With tennis, though, racket technology has vastly altered the game forever. During the 1960’s, for example, average top speeds for first serves hovered around 100 miles per hour. Today, 120 miles per hour and 130 miles per hour are common in most professional matches. Rallies among the world’s best players are lightning fast and this was made possible because these players can strike the ball much harder using spin control that modern racket technology has made possible.
The best players in the world will note that the racket is essentially an extension of the player’s arm. In order for the player to perform at the highest level of his or her game, the racket not only needs to be comfortable and lightweight, but it also needs to be set up ideally for that particular player’s game.
While a beginner in any of these sports might not understand the difference between rackets, control is ultimately the name of the game. Once a player develops some basic skills in striking the ball, it’s important that he or she is able to control the ball effectively. A lighter racket will allow the inexperienced player a better feel since most tend to draw the racket back late, forcing them to rush the swing.

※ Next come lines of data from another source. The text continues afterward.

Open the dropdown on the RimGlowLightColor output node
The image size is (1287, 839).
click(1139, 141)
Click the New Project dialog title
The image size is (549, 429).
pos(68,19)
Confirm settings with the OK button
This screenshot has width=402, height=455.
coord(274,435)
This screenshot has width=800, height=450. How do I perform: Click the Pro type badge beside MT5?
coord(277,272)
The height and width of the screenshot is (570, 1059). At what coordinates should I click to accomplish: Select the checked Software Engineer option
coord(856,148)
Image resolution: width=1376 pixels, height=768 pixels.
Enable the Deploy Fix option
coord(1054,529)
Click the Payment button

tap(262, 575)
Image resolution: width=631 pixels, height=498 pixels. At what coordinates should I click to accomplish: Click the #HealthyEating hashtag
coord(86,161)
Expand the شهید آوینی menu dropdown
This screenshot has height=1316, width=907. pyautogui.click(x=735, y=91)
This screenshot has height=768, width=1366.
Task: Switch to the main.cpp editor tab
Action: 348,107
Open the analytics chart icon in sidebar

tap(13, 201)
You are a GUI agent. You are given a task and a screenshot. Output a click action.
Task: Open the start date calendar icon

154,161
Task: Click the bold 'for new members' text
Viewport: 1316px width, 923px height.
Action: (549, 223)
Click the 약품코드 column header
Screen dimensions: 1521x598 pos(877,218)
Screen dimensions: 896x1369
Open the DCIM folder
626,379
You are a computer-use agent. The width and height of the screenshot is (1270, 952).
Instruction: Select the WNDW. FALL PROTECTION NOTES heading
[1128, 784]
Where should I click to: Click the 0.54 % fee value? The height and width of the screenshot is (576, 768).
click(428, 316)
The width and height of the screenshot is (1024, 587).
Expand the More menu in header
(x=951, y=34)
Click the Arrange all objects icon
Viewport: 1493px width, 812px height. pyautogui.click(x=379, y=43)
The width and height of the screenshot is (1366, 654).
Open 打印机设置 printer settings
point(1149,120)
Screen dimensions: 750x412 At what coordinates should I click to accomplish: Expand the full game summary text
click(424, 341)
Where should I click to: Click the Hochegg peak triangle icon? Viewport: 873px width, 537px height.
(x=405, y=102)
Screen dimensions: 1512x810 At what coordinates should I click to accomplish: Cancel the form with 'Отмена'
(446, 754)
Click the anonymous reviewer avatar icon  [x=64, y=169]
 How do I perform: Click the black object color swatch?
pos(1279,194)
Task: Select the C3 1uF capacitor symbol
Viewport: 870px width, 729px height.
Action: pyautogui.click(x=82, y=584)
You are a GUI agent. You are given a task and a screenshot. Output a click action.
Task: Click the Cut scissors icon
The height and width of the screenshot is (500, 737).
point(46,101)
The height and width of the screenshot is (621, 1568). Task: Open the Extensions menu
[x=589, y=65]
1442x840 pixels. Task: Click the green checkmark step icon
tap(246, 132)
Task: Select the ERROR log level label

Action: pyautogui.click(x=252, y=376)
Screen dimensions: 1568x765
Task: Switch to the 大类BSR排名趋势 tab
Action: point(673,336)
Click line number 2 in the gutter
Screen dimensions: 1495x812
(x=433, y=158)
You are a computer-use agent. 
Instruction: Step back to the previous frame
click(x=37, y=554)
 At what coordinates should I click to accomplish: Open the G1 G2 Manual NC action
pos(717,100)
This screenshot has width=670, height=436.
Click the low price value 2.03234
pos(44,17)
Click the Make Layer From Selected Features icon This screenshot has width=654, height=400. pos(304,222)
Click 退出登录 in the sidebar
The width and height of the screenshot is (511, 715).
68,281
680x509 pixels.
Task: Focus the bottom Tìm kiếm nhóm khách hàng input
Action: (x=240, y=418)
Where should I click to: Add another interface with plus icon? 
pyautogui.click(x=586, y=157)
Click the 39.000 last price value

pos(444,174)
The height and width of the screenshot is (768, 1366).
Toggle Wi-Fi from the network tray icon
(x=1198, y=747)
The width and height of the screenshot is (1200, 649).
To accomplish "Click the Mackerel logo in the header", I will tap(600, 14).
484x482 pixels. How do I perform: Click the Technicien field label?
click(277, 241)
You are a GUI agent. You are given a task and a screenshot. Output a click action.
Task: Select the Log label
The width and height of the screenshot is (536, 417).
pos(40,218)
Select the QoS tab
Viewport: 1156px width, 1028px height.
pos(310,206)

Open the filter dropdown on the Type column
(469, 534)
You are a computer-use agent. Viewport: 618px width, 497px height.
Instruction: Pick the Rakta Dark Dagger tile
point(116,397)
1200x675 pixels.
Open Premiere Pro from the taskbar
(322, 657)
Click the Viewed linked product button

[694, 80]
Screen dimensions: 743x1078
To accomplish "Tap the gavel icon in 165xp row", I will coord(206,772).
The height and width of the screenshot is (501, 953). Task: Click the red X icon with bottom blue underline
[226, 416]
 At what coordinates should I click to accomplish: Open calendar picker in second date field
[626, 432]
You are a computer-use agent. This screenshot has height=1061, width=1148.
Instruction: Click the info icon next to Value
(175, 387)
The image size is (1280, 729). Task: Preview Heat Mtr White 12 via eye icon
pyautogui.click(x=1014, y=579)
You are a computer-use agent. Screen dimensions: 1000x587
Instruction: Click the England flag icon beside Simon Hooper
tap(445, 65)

Also, an inexperienced player just starting out or working to hone his or her game more effectively, will tend to gain more control by relying on higher string tension. The type of racket that a player uses will certainly be important, but it’s more about the tension than anything else.
While a player may struggle with control, there are a number of factors that can contribute to this lack of comfort. First, control comes from the player’s feel, which is the grip. Too large of a grip and the player may lose control of the racket. Too small and it could slip easily in his or her grasp. Second is the weight and size of the racket. With a more compact swing, a longer racket will have less of an impact, though each of the sports mentioned have specific requirements for racket length and size.
Last, string type and tension are the most important factors in control. In order to achieve exceptional control, not only must a player practice, but he or she should experiment with various tensions.